Books Books Books


Trying to get some of this stuff off my desk, chest, mind, whatever… A spate of new books:

The Big Book Windows Hacks by Preston Gralla
This is a compilation of tricks for Windows users. Although addressed primarily to people struggling, er, working with Vista, many of the hacks work with XP. The book contains a lot of more generic information as well, regarding wireless networking, Microsoft Office, and PC hardware.

Windows Registry Guide, Second Edition This second edition does not include Vista, but is primarily oriented toward XP and Windows 2003 Server. It includes a couple chapters of basic registry description…how the registry is organized, how to back it up, and then goes into some detail about how to change registry entries on your own. Lots of practical advice here. For example:

  • Customizing Folders
  • Renaming Desktop Icons
  • Adding Desktop Icons
  • Reorganizing the Control Panel
  • Adding File Templates
  • Preventing Messenger from Running
  • Customizing Internet Explorer
  • Logging on Automatically.

Some of this we’ve covered ourselves, (indeed using using the same sources). And some of these things are covered by utility programs such as TweakUI and other PowerToys..

The Practice of System and Network Administration – Second Edition
This very fine book of systems administration is broad enough to provide help for everyone from entry-level to senior management. It includes a balance of nuts and bolts tactical information with high level planning and strategic ideas which is a rare thing in a single volume. Backups, disaster planning, and staffing are discussed alongside open source vs. closed source, supporting mixed environments, maintaining your asset inventory, and maintaining your sanity. This is the one book I’d take on a desert island, assuming there was a network to maintain there.

And a trio of hardware books by Jan Axelson…

These editions are by Nuts & Volts and Circuit Cellar author and tech columnist Jan Axelson. If you want to know anything about interfacing computer hardware, she is the go-to author.

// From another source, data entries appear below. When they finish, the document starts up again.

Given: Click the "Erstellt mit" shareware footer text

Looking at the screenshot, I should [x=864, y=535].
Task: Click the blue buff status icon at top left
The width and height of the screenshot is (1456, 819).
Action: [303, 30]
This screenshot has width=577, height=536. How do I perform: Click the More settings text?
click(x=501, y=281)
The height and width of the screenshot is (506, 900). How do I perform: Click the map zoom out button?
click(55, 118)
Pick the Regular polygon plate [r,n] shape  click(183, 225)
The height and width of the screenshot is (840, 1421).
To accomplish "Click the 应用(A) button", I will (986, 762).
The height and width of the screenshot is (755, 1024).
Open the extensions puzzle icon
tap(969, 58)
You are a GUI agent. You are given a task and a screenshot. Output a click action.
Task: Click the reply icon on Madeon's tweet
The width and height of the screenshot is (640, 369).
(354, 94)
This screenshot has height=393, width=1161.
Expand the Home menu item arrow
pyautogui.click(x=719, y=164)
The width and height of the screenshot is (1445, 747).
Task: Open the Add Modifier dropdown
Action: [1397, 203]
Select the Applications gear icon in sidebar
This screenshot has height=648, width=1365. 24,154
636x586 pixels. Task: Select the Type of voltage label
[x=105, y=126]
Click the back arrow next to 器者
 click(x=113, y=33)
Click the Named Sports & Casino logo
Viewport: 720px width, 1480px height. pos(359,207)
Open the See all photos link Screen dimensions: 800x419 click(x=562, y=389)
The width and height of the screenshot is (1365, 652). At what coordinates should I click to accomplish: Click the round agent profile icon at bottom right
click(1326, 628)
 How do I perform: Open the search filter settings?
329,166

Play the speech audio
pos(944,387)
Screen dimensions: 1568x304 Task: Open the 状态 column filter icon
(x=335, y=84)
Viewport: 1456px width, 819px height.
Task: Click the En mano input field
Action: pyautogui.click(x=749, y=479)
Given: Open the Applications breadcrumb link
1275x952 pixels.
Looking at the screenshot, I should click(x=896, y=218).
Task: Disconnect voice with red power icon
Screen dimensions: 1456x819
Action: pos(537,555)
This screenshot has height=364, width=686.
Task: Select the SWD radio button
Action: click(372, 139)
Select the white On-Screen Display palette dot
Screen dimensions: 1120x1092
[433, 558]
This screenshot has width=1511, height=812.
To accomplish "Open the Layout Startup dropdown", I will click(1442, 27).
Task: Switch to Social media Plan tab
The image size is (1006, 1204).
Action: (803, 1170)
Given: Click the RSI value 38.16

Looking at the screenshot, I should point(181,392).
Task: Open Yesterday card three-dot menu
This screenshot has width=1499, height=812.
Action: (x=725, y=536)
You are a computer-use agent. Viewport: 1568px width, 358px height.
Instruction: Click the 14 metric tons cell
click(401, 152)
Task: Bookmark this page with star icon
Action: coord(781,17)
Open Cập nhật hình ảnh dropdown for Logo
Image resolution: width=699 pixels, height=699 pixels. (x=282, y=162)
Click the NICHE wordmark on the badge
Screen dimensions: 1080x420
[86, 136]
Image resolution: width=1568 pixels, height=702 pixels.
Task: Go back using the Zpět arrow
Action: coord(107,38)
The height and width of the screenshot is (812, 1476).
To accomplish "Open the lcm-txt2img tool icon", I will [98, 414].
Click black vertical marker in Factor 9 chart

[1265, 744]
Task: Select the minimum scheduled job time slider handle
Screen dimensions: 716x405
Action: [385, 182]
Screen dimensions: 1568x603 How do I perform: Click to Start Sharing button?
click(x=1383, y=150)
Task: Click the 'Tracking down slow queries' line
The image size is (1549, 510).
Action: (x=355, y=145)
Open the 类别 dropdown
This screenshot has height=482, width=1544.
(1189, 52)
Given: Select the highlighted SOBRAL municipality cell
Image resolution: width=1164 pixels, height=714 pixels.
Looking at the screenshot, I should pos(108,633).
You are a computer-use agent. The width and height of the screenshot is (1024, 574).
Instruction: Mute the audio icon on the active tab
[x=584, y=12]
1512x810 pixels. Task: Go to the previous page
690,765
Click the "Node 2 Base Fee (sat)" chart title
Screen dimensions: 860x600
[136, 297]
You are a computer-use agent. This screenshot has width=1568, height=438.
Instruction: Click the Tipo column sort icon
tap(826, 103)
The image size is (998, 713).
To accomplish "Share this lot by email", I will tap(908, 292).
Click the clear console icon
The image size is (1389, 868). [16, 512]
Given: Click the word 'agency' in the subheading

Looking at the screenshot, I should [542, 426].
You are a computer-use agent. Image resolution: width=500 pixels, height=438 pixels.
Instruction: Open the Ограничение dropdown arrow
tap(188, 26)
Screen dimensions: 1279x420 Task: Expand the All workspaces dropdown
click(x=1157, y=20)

USB Complete – third edition
The Universal Serial Bus (USB) has evolved to replace “legacy” connectors on many computers, including serial RS232, keyboard, mouse, and printer ports. In addition, almost anyone who wants to connect to a PC these days will provide a USB interface. This book explains how to develop and debug such interfaces and describes the hardware and software necessary to make them work.

USB Mass Storage
This sub-class of USB devices encompasses things like interfacing a digital camera to a PC via the USB interface, where the mass storage is actually contained on a chip in the camera, or a removable card. Although generic mass storage units (USB thumb drives) are ubiquitous these days, there are a variety of emerging applications for this kind hardware.

Embedded Ethernet and Internet Complete

This is the classic “internet web server on a chip”, where you have a device or sensor located remotely that you want to access over the web, or as the subtitle describes:

Create tiny Web servers and use TCP/IP to communicate over local networks & the Internet

The book as a thorough and readable discussion of the internal parts of TCP/IP. She even talks about crimping cable connectors. But then the book continues on to work through example applications using two popular modules: The Rabbit RCM2300 and the Dallas DSTINIm400. Want to interface your toaster to the web? This book will show you how.